Daily Archives: October 30, 2012

Hay Lady–Part Two

My reverie of disaster is necessarily short lived. Jim’s already hooking, swinging and stacking. And I’m up here to show I’m one of the boys. There’s nothing for it. Pulling my leather gloves tight, I grab my two hay hooks and slam them into the sides of the bale at my feet.

Let me pause here for one word about hay hooks: lethal. Like all proper tools, hay hooks have been refined to suit precisely the work for which they’re designed. Although mostly used as a pair, each unit has a slightly different hook geared to its use not as part of a team, but solo. It’s a divine example of function defining form. In my left hand, I have a hook whose arm is short with a hook acutely angled, ideal for stabbing and lifting. In the other hand is one with a longer shaft and a more open hook angle, making it useful for dragging. When I slam the hooks into each end of the three-foot long bale, it’s like hugging a prickly object with sharp prongs. I can lift and place it just so next to the ones Jim’s already laid end to end, string sides up, on the trailer deck.

At least, that’s the theory. By the time I have moved one bale to its final resting place, Jim’s moved five. Before we’ve jointly repositioned and stacked the first fifteen, Bernard’s tractor is back with the next fifteen. We back our way down the 53-foot trailer, placing one bale parallel to the edge and the next two perpendicular to it. By the time we reach the end, we’ve jointly heaved, swung and shoved about eighty bales into place. That’s barely three tons, with seventeen more to go. Already I’m wiped out.

I set my hands on my hips and blow hard. Even though this isn’t a race, I’ve been keeping score. I know this is sad and distorted, and yet, I can’t help it. Even sadder is that it bothers me that I’m losing badly to Jim, who’s sweating like someone in a Turkish bath. That’s from exertion, since he’s set 75% of the bales so far.

A week ago I railed about how women’s work on a ranch seemed so strictly codified. Now I’m thinking the job of offering sweet rolls and a mug of hot coffee to the trucker sounds pretty good.

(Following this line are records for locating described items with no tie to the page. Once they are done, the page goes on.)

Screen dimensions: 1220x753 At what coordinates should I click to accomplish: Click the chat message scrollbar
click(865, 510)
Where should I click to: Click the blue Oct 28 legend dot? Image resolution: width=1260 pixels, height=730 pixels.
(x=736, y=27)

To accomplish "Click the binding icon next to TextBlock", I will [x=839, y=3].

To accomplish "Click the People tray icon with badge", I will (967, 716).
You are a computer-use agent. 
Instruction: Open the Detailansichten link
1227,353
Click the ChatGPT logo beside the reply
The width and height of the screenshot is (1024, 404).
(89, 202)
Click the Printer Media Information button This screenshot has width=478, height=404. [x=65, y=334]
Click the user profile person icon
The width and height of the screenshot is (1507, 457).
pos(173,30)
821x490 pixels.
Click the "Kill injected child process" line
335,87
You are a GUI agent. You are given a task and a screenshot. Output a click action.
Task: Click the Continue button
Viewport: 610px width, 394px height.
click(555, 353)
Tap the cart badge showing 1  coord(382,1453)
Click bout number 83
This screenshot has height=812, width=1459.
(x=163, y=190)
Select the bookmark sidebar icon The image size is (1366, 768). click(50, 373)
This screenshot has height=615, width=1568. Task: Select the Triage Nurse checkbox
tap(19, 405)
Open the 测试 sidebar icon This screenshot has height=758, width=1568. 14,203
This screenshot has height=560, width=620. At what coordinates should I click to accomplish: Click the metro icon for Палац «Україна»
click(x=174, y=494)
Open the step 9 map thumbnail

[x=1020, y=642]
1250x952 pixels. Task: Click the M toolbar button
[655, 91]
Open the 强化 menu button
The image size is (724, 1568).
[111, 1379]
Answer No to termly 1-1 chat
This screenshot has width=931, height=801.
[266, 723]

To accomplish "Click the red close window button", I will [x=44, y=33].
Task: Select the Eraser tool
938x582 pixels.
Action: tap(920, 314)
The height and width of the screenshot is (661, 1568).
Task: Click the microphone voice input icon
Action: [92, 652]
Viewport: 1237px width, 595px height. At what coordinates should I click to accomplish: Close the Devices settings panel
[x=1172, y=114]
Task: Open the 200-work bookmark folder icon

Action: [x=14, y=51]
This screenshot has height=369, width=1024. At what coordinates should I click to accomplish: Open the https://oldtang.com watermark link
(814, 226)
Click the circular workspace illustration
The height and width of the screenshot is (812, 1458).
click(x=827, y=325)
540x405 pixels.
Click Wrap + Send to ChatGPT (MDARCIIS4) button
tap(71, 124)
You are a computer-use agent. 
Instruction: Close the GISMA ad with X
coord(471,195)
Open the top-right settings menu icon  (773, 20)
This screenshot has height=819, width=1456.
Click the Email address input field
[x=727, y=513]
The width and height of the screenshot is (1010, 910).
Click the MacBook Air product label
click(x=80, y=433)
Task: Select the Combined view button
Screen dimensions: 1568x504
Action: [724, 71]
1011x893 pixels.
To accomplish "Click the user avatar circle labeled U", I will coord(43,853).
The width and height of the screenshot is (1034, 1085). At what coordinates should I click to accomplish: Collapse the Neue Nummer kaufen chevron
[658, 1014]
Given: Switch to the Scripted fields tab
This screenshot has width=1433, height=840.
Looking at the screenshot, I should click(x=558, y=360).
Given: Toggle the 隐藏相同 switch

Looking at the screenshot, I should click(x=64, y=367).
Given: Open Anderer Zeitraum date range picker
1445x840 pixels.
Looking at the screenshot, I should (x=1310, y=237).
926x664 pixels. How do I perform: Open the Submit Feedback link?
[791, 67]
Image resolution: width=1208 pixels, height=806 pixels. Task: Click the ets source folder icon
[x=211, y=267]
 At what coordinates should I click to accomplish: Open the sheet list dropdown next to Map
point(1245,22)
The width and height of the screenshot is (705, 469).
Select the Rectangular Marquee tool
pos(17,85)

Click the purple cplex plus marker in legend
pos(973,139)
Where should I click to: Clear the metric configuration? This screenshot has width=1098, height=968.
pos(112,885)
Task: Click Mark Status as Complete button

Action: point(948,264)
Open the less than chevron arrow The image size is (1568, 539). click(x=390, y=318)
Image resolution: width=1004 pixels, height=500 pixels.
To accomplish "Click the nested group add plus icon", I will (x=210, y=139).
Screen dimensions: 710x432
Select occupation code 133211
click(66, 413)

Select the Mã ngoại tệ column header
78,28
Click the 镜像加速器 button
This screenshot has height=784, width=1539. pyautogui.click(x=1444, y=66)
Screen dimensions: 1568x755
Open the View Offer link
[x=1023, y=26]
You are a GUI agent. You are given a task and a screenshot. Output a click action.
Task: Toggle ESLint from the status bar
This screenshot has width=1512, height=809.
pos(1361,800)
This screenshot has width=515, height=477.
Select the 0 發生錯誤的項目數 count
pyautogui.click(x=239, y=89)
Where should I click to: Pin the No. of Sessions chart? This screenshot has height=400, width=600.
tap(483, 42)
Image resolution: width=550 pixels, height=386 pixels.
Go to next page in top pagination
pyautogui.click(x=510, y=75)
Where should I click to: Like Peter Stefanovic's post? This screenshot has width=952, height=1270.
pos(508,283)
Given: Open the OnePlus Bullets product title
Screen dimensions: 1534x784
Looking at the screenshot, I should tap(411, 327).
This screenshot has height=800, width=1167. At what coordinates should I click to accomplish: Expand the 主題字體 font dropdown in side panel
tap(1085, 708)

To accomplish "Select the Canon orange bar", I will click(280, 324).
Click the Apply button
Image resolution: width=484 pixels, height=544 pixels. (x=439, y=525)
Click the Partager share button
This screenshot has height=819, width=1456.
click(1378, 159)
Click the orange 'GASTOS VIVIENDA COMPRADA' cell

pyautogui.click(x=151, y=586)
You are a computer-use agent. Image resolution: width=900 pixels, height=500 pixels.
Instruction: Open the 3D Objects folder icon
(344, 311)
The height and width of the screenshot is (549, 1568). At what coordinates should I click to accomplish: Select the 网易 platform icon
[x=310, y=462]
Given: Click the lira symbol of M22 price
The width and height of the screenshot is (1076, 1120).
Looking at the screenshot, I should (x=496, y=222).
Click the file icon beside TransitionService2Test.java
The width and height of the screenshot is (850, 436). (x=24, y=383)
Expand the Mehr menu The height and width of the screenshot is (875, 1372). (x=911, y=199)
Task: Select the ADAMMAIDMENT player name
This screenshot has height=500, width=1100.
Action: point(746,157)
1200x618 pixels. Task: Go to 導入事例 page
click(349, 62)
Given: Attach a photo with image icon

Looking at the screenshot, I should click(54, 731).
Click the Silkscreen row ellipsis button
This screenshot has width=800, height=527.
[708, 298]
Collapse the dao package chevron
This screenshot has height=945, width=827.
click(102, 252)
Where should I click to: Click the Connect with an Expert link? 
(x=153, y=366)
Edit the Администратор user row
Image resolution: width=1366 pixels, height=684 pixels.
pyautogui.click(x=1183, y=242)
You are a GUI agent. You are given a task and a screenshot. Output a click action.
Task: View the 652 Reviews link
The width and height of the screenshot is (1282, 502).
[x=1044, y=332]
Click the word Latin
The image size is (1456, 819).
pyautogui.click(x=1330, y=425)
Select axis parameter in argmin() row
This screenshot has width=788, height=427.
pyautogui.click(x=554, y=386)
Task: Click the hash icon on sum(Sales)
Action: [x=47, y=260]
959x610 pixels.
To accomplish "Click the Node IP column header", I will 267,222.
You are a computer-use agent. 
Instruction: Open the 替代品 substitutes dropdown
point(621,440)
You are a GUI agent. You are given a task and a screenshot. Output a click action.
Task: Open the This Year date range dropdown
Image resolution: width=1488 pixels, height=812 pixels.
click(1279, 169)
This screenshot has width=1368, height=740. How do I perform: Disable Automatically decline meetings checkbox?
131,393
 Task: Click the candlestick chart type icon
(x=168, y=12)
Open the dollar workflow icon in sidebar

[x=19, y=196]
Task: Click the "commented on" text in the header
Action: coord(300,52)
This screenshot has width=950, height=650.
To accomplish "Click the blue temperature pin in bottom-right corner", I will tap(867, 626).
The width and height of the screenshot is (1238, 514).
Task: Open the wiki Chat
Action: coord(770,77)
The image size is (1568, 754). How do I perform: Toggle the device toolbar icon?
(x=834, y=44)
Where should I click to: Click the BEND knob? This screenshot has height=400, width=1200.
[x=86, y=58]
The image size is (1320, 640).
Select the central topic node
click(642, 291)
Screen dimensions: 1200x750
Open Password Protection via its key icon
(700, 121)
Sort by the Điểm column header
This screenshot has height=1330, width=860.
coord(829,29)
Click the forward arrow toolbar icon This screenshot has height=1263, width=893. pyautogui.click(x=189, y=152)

Before I have a chance to reconsider, let alone massage my quivering arms, fifteen more bales plummet to the deck. We bend to the task, slinging bales to form the next level of a stack that ultimately will teeter seven bales high. That’ll place me over five yard off the ground. If I do manage to stick with the task till the last level is complete, how the hell am I going to get down? It’ll be like standing on my second floor balcony, not a place from which I’d normally have to clamber with hooks in my hands.

Jim and I complete the second level. By now my shoulders are burning and my wrists are so tired I can barely grip my hay hooks. Every part of my back protests each time I grab a bale and I don’t know which direction I could twist that wouldn’t induce an echoing ache. My mouth and lungs are parched from the dust released from nearly seven tons of dried grass thudding onto the deck. Turning around to preserve some misplaced sense of feminine modesty, I hawk and spit, but come up dry. Whatever saliva I started out has evaporated.

I sit on a bale while Jim continues to stack. He’s got a delivery to make and he can’t do the polite thing and wait around for me to get with the program. I’m long past regretting my decision to help load his truck. Now I’m focused on how to secure myself a graceful exit. The notion of food and drink glimmers in the dusty recesses of my brain. Not being the morning baking type, all I can offer would be toast slices with jam. But I’m sure even that would be welcome, since Jim had to drive three hours to get here by 7:00a.m. And even a hardened hay hauler would welcome some cold juice to wash that down. Plus some strong sweet coffee to perk him up for the long drive down the canyon.

“Hey Jim,” I shout, waving to catch his attention. He places his bale, turning to me with a patient smile. “How about I stop interfering with your progress and go get some cold breakfast for you from the house? I can make you a sack lunch for the road, too.” Truck stop food varies from awful to poisonous, so anything I care to send with him will be appreciated.
Jim is all kindness and support. “Well, girl,” he says. “I don’t know if I can manage this without you.” We look at each other, while I smear dust and dirt around my cheeks with my dirty glove. Hay residue is ground into a fine pale green stain on the front of my jeans. And because I stupidly wore sneakers instead of high boots that would be covered by my jeans, my socks are full of prickly stems. My feet feel like they’re clad in hedgehogs. My hair is in scraggles, having lost contact with my original neat braid long ago.

I want to give Jim a hug, first for putting up with me and second for going along with my hastily conceived exit strategy. But there’s a jumble of bales between us. Bernard, who can’t hear what we’re saying since he’s in the tractor, is already on his way back with more. And I have a suspicion that Jim and I are not yet quite on hugging terms. Ever the gentleman, Jim extends his hand to help me over the bale mountain to where I can carefully climb down from the truck.
It’s official. I’m not a hay stacker. Doubtless I never will be. But I’m happier than I’ve been in a long time. Because I showed that I’m game to try. And I make a mean jam sandwich.